Return each line of the data below that contains the string "input".

Stored data:
▶

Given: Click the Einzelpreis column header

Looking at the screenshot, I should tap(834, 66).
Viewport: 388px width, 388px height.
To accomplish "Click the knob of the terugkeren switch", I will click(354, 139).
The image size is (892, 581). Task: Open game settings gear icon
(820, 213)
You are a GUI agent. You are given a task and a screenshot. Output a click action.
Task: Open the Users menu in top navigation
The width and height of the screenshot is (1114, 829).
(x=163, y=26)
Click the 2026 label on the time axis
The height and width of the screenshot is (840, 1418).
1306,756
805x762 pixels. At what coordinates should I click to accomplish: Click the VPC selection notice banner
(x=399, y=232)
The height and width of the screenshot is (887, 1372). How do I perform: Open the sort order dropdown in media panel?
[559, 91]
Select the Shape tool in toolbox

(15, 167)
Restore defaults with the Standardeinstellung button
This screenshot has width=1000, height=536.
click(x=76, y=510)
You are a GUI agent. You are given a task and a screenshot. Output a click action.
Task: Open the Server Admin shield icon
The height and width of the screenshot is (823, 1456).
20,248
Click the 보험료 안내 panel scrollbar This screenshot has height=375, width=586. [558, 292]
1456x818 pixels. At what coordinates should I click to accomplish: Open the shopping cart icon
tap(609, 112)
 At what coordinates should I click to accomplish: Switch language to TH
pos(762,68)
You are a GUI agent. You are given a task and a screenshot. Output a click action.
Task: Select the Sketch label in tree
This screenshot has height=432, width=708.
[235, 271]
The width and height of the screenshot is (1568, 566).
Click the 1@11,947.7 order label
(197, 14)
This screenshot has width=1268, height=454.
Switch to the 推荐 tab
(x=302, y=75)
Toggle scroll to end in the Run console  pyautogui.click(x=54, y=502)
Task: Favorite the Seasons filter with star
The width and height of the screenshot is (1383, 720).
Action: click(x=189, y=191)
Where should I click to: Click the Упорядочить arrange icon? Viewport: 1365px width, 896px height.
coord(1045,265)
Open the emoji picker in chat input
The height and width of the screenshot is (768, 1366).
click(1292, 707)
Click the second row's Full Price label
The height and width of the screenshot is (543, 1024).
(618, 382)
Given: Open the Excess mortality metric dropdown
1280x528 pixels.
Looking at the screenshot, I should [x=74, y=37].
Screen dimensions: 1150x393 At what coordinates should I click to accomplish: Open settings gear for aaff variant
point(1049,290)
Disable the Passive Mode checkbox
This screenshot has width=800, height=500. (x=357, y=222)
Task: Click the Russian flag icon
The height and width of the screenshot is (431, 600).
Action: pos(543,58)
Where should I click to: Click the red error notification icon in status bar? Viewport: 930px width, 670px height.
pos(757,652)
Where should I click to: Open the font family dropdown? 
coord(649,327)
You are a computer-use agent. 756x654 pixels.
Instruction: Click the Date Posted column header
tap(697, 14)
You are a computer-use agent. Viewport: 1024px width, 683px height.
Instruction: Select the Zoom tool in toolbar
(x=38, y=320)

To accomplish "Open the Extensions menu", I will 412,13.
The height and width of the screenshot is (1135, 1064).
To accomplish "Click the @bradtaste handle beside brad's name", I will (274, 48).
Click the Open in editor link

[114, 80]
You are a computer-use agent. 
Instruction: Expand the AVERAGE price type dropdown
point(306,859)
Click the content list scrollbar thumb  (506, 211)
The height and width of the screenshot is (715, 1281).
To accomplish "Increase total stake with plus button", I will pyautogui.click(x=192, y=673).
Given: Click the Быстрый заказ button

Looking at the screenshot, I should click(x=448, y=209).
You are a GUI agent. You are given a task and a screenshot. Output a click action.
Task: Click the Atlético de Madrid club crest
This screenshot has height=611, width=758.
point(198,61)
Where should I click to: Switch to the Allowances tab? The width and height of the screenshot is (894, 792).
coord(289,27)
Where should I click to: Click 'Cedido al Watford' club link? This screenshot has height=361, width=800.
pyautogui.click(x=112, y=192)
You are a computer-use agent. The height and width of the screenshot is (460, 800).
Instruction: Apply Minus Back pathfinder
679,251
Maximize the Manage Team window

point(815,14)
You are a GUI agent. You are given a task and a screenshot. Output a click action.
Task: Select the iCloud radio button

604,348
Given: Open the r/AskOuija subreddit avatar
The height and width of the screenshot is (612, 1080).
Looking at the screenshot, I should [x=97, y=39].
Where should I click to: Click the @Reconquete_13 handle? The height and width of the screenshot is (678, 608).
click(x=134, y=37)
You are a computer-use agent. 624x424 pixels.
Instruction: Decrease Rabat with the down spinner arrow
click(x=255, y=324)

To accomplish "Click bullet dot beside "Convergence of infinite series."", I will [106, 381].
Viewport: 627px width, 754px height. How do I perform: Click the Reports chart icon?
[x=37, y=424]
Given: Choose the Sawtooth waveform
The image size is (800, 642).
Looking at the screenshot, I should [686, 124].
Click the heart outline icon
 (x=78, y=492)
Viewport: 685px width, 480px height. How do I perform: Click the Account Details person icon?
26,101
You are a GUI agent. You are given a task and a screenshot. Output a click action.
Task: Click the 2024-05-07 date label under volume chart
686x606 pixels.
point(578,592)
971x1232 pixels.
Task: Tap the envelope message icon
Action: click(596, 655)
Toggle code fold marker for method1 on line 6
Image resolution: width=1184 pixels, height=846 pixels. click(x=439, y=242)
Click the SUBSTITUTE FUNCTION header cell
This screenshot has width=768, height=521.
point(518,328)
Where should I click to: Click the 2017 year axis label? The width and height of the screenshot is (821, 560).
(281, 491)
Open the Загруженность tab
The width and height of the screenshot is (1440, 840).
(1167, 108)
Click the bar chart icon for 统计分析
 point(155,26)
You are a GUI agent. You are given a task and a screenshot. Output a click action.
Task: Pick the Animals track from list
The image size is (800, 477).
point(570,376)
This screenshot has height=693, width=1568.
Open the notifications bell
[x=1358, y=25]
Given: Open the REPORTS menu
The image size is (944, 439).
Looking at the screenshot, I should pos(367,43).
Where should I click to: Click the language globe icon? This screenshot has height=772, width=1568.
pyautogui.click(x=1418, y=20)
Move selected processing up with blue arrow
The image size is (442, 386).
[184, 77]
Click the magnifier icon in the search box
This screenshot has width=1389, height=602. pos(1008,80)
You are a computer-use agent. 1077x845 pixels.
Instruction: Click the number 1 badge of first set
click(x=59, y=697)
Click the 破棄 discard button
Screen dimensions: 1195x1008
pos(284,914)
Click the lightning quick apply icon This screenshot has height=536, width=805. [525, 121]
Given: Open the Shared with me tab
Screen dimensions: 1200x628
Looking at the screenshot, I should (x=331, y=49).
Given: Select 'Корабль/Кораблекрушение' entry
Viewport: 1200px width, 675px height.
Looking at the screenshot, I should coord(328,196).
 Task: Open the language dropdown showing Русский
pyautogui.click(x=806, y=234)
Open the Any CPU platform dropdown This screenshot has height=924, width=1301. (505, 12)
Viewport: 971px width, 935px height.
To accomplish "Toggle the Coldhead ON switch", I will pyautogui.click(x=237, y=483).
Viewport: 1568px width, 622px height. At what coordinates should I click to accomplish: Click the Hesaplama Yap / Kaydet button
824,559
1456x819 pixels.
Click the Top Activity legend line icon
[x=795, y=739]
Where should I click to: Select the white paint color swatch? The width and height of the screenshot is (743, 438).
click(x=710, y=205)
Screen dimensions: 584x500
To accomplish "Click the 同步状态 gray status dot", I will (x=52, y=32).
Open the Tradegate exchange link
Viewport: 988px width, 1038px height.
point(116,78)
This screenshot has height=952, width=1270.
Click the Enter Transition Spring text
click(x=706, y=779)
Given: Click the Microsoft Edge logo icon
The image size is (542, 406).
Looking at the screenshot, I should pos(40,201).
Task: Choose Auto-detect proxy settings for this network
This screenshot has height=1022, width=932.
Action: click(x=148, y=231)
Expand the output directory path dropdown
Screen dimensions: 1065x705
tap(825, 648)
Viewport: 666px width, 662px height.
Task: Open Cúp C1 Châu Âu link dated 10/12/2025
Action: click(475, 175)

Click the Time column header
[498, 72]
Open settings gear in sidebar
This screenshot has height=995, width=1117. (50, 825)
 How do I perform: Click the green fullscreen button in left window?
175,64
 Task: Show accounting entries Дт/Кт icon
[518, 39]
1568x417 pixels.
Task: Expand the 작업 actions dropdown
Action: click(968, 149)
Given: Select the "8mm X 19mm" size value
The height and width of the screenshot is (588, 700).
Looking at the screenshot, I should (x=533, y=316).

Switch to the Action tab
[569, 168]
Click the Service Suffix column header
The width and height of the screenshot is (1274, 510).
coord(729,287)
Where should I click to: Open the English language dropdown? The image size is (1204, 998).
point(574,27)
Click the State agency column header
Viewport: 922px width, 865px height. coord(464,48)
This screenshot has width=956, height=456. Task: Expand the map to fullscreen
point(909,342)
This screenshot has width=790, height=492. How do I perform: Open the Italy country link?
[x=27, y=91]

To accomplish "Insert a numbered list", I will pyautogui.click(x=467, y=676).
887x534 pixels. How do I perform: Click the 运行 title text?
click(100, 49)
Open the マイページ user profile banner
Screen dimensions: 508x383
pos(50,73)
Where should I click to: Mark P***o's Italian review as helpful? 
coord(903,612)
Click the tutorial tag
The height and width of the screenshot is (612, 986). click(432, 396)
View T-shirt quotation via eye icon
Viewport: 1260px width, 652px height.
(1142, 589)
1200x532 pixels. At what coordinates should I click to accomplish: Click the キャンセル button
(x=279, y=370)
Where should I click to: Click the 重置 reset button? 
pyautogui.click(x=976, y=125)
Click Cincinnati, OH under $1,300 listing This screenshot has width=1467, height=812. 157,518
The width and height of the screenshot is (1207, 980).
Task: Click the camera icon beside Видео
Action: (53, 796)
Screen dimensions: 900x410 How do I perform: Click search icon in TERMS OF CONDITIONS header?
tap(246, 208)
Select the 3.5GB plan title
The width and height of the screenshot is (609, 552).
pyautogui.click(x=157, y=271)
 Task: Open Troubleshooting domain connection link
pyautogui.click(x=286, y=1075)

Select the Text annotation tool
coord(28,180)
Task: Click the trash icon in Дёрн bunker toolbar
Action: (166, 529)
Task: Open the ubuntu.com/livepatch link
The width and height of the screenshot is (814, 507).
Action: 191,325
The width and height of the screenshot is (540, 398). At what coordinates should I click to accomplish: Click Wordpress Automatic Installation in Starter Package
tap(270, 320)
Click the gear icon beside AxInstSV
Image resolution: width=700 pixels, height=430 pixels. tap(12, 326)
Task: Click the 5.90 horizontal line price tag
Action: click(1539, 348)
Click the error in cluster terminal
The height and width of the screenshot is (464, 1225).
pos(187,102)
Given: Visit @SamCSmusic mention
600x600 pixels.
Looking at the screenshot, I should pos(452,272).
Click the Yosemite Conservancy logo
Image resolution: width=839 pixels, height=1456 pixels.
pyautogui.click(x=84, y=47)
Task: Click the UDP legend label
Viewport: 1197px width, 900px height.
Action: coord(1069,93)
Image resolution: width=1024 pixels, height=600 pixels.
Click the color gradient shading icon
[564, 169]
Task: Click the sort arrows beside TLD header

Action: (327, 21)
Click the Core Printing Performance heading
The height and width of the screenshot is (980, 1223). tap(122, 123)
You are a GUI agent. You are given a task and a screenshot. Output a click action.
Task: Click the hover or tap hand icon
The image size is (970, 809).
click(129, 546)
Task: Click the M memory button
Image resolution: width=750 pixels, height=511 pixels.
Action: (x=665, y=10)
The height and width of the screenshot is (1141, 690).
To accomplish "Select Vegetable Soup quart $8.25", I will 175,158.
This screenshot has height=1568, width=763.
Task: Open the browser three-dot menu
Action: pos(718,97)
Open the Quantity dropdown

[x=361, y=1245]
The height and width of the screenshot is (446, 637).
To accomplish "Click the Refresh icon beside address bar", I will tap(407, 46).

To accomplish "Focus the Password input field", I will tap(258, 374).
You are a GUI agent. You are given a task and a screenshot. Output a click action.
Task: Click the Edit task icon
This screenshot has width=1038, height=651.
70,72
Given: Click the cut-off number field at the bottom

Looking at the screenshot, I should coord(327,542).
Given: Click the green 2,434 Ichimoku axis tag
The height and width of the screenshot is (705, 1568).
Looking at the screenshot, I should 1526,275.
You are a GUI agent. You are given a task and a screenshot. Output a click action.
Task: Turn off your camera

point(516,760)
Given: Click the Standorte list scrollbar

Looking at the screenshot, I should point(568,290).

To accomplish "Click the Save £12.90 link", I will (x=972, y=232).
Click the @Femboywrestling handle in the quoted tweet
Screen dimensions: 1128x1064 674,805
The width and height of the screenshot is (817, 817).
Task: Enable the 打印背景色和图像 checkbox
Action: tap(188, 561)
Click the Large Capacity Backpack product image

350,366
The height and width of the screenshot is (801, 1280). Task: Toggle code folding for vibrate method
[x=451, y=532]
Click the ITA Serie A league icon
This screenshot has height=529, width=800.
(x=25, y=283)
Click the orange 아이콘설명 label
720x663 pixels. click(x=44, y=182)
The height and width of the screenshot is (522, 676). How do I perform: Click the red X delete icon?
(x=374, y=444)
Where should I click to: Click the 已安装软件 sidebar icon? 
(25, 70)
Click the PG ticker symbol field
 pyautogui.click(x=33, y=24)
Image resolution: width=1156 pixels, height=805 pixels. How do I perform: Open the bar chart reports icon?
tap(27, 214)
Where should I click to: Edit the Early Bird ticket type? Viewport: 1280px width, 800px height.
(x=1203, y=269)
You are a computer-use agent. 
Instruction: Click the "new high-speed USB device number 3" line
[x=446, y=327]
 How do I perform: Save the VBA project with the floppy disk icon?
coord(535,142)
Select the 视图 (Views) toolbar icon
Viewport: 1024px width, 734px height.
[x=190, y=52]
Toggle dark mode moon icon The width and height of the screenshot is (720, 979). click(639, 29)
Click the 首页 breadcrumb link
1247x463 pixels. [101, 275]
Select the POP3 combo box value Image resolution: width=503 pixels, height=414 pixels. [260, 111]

◀

EXERCISE ANSWER:
Open the emoji picker in chat input
To accomplish "Focus the Password input field", I will tap(258, 374).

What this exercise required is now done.